1. **Understand the special rule:** The problem talks about an "exponential distribution." This is a fancy way to say that for things like a bee arriving, it's more likely to happen sooner, but sometimes it can take a bit longer, and there's an average time (which is 4 minutes here). To figure out the chance (probability) of a bee arriving within 5 minutes, we use a special formula: Probability = 1 - e^(-time / average_time). The 'e' is just a super important math number, kind of like 'pi', that helps us with these kinds of "growth or decay" problems. We use a calculator for it!
2. **Plug in the numbers:** Our 'time' is 5 minutes, and the 'average_time' (or mean) is 4 minutes. So, we put those into the formula: Probability = 1 - e^(-5 / 4).
3. **Do the math:** First, -5 divided by 4 is -1.25. So, we need to calculate 1 - e^(-1.25).

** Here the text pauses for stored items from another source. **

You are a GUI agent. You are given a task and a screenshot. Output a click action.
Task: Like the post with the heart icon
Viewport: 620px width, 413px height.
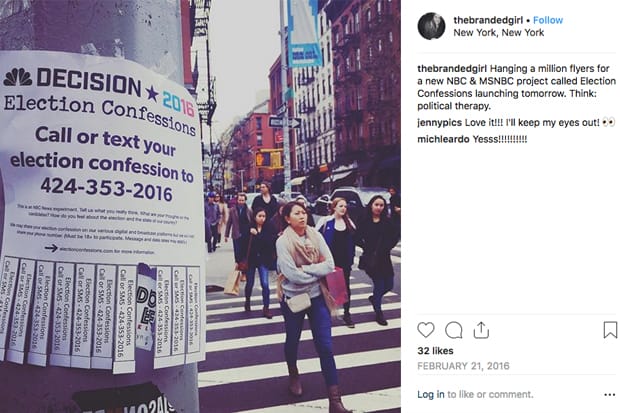pos(425,330)
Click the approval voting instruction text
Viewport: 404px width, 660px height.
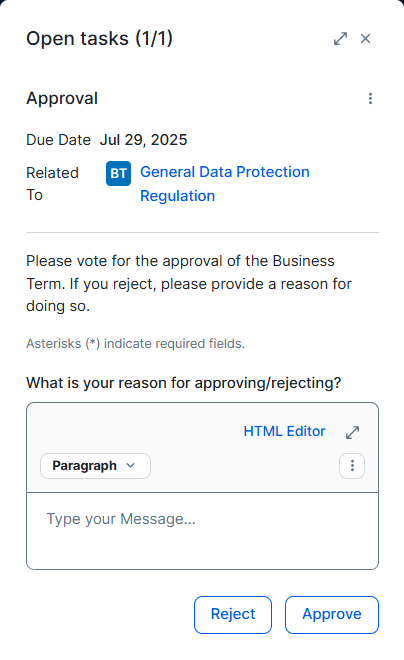tap(189, 284)
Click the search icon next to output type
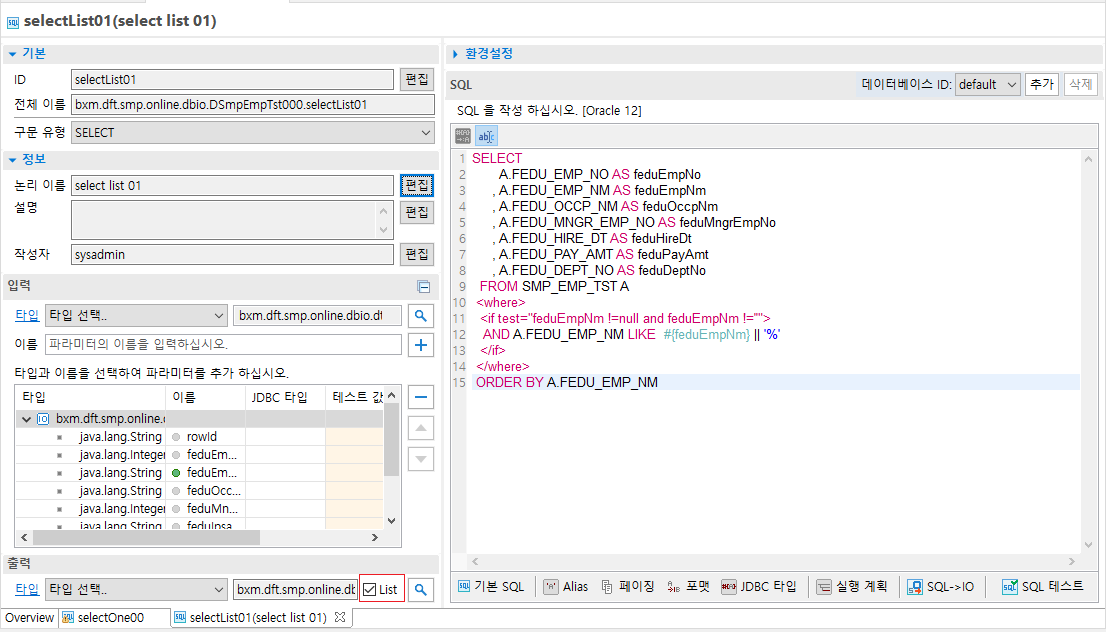Viewport: 1106px width, 632px height. click(422, 590)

If you use a calculator to find 'e' raised to the power of -1.25 (e^-1.25), you'll get about 0.2865.
4. **Find the probability:** Now, subtract that from 1: 1 - 0.2865 = 0.7135. This means there's about a 71.35% chance that *one* flower will be pollinated within 5 minutes.
5. **Calculate the expected number:** Since there are 1000 flowers, and each has that 0.7135 chance, we just multiply the total number of flowers by this probability: 1000 * 0.7135.
6. **Get the final answer:** 1000 * 0.7135 = 713.5. So, we can expect about 713.5 flowers to be pollinated within 5 minutes! When we talk about "expected" numbers in math, it's totally fine to have decimals!